A block of data

** begin **

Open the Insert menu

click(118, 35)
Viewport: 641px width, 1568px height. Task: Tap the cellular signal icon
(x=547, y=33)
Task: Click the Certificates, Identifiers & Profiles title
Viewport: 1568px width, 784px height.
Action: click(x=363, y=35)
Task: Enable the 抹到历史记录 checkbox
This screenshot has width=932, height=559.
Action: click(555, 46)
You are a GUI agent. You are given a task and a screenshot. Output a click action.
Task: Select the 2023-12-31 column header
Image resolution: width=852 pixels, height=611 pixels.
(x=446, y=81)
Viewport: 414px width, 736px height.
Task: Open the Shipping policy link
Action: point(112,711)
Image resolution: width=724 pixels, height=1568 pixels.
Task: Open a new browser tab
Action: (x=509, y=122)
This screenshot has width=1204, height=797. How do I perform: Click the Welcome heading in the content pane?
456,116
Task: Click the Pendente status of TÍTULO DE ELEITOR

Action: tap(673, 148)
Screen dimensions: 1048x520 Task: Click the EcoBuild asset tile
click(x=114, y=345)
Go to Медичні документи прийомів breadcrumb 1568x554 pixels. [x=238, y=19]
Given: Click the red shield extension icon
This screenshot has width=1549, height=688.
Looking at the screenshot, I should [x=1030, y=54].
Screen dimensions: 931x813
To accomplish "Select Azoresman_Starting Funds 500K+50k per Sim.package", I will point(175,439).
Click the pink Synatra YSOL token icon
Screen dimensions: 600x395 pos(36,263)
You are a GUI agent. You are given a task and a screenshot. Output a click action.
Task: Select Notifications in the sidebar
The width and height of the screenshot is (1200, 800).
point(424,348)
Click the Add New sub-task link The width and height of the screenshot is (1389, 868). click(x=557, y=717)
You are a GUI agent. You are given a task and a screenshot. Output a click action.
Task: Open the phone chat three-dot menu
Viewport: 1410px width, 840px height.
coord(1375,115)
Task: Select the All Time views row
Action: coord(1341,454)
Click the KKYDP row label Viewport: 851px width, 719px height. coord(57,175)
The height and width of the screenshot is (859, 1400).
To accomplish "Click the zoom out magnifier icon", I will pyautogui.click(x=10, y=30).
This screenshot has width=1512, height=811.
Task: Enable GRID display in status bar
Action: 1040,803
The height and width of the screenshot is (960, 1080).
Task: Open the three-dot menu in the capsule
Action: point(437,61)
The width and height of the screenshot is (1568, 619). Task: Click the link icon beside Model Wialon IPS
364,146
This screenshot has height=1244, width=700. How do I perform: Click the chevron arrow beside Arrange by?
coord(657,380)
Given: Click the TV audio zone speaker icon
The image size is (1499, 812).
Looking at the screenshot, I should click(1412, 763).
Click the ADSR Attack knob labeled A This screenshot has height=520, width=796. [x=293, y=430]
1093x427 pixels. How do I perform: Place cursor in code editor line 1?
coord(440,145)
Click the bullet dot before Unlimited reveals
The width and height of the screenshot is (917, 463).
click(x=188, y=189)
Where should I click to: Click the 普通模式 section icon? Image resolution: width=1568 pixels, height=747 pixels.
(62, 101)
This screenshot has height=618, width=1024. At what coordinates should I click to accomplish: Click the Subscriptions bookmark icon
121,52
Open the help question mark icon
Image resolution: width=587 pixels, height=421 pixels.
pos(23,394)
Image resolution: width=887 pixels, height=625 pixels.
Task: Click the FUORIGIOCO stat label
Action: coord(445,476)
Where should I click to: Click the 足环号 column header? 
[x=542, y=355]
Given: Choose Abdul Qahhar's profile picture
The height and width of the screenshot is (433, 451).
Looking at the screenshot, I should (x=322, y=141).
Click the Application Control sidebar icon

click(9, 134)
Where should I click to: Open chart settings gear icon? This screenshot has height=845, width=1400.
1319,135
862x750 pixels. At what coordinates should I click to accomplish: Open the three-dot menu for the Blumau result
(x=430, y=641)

** end **

» **Goal of the exercise**
Copy out every line of the material above, reproducing each one character for character.

» **The response**
Open the Insert menu

click(118, 35)
Viewport: 641px width, 1568px height. Task: Tap the cellular signal icon
(x=547, y=33)
Task: Click the Certificates, Identifiers & Profiles title
Viewport: 1568px width, 784px height.
Action: click(x=363, y=35)
Task: Enable the 抹到历史记录 checkbox
This screenshot has width=932, height=559.
Action: click(555, 46)
You are a GUI agent. You are given a task and a screenshot. Output a click action.
Task: Select the 2023-12-31 column header
Image resolution: width=852 pixels, height=611 pixels.
(x=446, y=81)
Viewport: 414px width, 736px height.
Task: Open the Shipping policy link
Action: point(112,711)
Image resolution: width=724 pixels, height=1568 pixels.
Task: Open a new browser tab
Action: (x=509, y=122)
This screenshot has width=1204, height=797. How do I perform: Click the Welcome heading in the content pane?
456,116
Task: Click the Pendente status of TÍTULO DE ELEITOR

Action: tap(673, 148)
Screen dimensions: 1048x520 Task: Click the EcoBuild asset tile
click(x=114, y=345)
Go to Медичні документи прийомів breadcrumb 1568x554 pixels. [x=238, y=19]
Given: Click the red shield extension icon
This screenshot has width=1549, height=688.
Looking at the screenshot, I should [x=1030, y=54].
Screen dimensions: 931x813
To accomplish "Select Azoresman_Starting Funds 500K+50k per Sim.package", I will point(175,439).
Click the pink Synatra YSOL token icon
Screen dimensions: 600x395 pos(36,263)
You are a GUI agent. You are given a task and a screenshot. Output a click action.
Task: Select Notifications in the sidebar
The width and height of the screenshot is (1200, 800).
point(424,348)
Click the Add New sub-task link The width and height of the screenshot is (1389, 868). click(x=557, y=717)
You are a GUI agent. You are given a task and a screenshot. Output a click action.
Task: Open the phone chat three-dot menu
Viewport: 1410px width, 840px height.
coord(1375,115)
Task: Select the All Time views row
Action: coord(1341,454)
Click the KKYDP row label Viewport: 851px width, 719px height. coord(57,175)
The height and width of the screenshot is (859, 1400).
To accomplish "Click the zoom out magnifier icon", I will pyautogui.click(x=10, y=30).
This screenshot has width=1512, height=811.
Task: Enable GRID display in status bar
Action: 1040,803
The height and width of the screenshot is (960, 1080).
Task: Open the three-dot menu in the capsule
Action: point(437,61)
The width and height of the screenshot is (1568, 619). Task: Click the link icon beside Model Wialon IPS
364,146
This screenshot has height=1244, width=700. How do I perform: Click the chevron arrow beside Arrange by?
coord(657,380)
Given: Click the TV audio zone speaker icon
The image size is (1499, 812).
Looking at the screenshot, I should click(1412, 763).
Click the ADSR Attack knob labeled A This screenshot has height=520, width=796. [x=293, y=430]
1093x427 pixels. How do I perform: Place cursor in code editor line 1?
coord(440,145)
Click the bullet dot before Unlimited reveals
The width and height of the screenshot is (917, 463).
click(x=188, y=189)
Where should I click to: Click the 普通模式 section icon? Image resolution: width=1568 pixels, height=747 pixels.
(62, 101)
This screenshot has height=618, width=1024. At what coordinates should I click to accomplish: Click the Subscriptions bookmark icon
121,52
Open the help question mark icon
Image resolution: width=587 pixels, height=421 pixels.
pos(23,394)
Image resolution: width=887 pixels, height=625 pixels.
Task: Click the FUORIGIOCO stat label
Action: coord(445,476)
Where should I click to: Click the 足环号 column header? 
[x=542, y=355]
Given: Choose Abdul Qahhar's profile picture
The height and width of the screenshot is (433, 451).
Looking at the screenshot, I should (x=322, y=141).
Click the Application Control sidebar icon

click(9, 134)
Where should I click to: Open chart settings gear icon? This screenshot has height=845, width=1400.
1319,135
862x750 pixels. At what coordinates should I click to accomplish: Open the three-dot menu for the Blumau result
(x=430, y=641)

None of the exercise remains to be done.